● **Exercise description**
Pull out every line in the entries below that contains the string "marker".

##### Extracted material

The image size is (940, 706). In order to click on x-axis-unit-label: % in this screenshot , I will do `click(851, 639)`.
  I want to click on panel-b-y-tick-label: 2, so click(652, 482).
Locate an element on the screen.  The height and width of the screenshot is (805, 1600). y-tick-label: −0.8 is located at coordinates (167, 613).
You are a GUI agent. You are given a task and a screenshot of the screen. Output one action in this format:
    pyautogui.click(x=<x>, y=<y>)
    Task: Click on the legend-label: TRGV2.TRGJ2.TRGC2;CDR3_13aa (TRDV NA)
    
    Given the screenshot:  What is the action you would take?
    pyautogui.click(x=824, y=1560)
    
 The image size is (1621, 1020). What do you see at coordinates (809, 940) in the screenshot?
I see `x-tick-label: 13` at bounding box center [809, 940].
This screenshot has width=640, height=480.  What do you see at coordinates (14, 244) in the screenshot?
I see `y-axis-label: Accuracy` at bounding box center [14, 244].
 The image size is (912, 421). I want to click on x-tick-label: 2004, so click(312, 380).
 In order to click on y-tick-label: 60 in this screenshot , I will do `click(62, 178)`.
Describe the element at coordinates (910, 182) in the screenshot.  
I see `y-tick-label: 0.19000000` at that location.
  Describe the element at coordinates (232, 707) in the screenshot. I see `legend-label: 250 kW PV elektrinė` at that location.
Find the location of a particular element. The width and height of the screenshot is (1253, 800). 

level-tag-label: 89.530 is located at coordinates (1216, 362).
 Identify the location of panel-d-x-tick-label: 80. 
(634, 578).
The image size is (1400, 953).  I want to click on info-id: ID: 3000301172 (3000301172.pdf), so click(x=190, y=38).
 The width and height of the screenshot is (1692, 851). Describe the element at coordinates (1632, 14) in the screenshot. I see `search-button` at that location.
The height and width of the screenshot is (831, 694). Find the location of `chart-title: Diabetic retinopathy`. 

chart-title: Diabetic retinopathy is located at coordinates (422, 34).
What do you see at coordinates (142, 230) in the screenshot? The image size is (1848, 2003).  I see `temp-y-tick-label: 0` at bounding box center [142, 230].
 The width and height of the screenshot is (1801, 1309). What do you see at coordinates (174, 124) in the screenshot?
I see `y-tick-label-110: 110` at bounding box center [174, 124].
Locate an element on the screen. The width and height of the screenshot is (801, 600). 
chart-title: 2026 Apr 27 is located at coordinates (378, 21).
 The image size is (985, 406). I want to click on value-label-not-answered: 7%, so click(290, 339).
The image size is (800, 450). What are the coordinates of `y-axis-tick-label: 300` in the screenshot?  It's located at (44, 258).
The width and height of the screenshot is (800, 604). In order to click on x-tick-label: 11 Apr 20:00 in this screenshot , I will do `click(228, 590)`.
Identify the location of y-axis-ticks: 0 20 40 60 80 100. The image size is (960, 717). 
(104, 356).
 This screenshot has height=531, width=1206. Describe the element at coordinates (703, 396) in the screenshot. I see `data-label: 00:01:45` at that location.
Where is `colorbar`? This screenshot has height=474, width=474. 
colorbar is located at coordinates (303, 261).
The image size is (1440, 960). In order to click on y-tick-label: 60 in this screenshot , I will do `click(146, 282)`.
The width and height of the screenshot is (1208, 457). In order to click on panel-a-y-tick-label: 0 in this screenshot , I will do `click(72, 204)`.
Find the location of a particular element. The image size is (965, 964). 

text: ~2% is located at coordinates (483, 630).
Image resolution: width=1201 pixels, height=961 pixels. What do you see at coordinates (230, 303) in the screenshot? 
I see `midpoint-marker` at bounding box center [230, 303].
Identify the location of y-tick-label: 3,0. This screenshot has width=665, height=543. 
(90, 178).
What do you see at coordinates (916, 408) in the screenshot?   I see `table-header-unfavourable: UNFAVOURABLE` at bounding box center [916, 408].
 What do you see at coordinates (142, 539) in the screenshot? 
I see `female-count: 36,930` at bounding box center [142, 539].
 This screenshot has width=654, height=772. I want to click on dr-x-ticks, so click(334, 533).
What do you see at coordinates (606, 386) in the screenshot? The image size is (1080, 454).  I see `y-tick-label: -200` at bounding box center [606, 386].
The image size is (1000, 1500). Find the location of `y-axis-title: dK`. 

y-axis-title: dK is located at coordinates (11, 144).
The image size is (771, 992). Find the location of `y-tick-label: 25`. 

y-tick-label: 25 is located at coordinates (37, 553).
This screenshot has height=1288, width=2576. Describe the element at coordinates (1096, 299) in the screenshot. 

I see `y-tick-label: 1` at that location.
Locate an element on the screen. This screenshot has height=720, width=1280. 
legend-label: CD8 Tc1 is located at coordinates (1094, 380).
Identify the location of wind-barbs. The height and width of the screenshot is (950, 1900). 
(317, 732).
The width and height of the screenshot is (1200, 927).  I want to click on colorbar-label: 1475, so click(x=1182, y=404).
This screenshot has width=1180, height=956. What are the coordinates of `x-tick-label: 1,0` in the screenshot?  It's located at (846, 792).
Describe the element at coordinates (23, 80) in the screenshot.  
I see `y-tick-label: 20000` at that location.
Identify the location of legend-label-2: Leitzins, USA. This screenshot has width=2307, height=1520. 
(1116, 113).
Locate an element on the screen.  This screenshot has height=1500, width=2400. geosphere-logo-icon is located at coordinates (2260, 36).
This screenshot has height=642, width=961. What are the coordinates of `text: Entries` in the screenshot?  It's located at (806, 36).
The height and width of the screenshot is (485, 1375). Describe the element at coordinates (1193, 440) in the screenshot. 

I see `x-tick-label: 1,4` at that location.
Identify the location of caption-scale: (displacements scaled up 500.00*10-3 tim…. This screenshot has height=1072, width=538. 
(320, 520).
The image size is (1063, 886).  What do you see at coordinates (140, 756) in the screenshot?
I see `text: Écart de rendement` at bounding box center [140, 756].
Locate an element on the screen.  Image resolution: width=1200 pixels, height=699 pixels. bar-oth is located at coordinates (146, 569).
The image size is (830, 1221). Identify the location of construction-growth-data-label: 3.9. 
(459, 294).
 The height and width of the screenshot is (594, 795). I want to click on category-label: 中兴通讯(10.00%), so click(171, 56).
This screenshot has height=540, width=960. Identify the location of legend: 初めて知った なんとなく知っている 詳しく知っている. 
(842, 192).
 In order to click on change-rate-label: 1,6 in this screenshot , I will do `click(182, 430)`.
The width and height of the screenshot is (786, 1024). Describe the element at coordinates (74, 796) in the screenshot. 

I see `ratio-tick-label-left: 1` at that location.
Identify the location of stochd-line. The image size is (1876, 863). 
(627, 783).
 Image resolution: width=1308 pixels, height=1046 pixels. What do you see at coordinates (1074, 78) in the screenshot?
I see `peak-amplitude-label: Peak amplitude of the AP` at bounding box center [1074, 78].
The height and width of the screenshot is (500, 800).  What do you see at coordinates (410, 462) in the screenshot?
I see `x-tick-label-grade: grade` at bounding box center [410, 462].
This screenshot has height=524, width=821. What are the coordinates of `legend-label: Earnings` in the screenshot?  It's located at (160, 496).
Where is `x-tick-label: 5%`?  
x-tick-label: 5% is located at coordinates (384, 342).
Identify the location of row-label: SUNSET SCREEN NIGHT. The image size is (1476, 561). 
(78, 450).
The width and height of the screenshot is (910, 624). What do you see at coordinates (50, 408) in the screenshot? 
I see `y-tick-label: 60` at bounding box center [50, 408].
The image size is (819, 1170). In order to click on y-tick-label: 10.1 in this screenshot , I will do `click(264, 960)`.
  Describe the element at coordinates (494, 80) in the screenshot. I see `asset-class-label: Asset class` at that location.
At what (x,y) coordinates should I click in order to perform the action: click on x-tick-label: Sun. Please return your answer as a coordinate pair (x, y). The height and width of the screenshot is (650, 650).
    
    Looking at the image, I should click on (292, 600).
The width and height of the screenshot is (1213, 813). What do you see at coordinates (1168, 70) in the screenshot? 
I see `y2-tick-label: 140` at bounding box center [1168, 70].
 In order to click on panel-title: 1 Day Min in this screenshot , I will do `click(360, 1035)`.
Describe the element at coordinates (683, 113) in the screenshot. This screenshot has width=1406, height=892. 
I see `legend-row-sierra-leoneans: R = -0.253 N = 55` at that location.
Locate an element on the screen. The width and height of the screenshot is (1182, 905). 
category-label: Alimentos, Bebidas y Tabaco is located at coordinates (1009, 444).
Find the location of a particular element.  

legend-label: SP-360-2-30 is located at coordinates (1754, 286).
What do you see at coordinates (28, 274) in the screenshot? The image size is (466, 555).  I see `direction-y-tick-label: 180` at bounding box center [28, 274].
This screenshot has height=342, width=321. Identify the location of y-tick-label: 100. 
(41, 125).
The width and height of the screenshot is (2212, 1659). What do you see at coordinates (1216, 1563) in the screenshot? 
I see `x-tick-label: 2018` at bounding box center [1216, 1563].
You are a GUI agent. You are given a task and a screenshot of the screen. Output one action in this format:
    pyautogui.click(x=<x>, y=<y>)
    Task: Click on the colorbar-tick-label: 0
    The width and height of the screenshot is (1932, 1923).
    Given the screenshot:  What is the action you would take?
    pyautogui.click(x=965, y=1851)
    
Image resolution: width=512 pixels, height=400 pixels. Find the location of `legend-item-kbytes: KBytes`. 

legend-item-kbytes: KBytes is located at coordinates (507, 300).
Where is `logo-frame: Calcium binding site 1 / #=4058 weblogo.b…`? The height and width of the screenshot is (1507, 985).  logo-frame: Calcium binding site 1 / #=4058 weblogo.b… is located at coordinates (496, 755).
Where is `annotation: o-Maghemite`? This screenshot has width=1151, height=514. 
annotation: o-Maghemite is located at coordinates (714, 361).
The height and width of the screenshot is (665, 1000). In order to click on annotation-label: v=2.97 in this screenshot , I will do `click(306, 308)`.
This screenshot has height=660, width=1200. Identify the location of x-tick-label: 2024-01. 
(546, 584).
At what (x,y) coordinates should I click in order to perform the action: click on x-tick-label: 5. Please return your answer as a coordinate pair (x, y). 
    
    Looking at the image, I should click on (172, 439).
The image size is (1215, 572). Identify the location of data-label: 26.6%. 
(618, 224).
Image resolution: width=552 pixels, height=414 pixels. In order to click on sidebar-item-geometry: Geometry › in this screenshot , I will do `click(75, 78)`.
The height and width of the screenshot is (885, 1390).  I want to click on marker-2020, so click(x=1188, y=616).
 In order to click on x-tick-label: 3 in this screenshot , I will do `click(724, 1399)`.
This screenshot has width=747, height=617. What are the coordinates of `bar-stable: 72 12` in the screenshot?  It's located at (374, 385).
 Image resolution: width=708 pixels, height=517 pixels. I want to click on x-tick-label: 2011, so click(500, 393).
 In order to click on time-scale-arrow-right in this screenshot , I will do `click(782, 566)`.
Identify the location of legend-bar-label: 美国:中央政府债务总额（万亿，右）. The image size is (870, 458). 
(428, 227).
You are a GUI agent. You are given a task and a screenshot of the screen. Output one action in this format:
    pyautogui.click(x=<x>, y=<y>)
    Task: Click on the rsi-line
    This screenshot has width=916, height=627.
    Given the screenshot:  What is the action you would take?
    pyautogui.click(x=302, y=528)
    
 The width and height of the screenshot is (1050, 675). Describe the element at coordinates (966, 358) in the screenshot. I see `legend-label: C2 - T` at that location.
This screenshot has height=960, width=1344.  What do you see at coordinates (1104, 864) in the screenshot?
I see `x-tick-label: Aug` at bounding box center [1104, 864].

##########

● **Solved problem**
I see `midpoint-marker` at bounding box center [230, 303].
The height and width of the screenshot is (885, 1390).  I want to click on marker-2020, so click(x=1188, y=616).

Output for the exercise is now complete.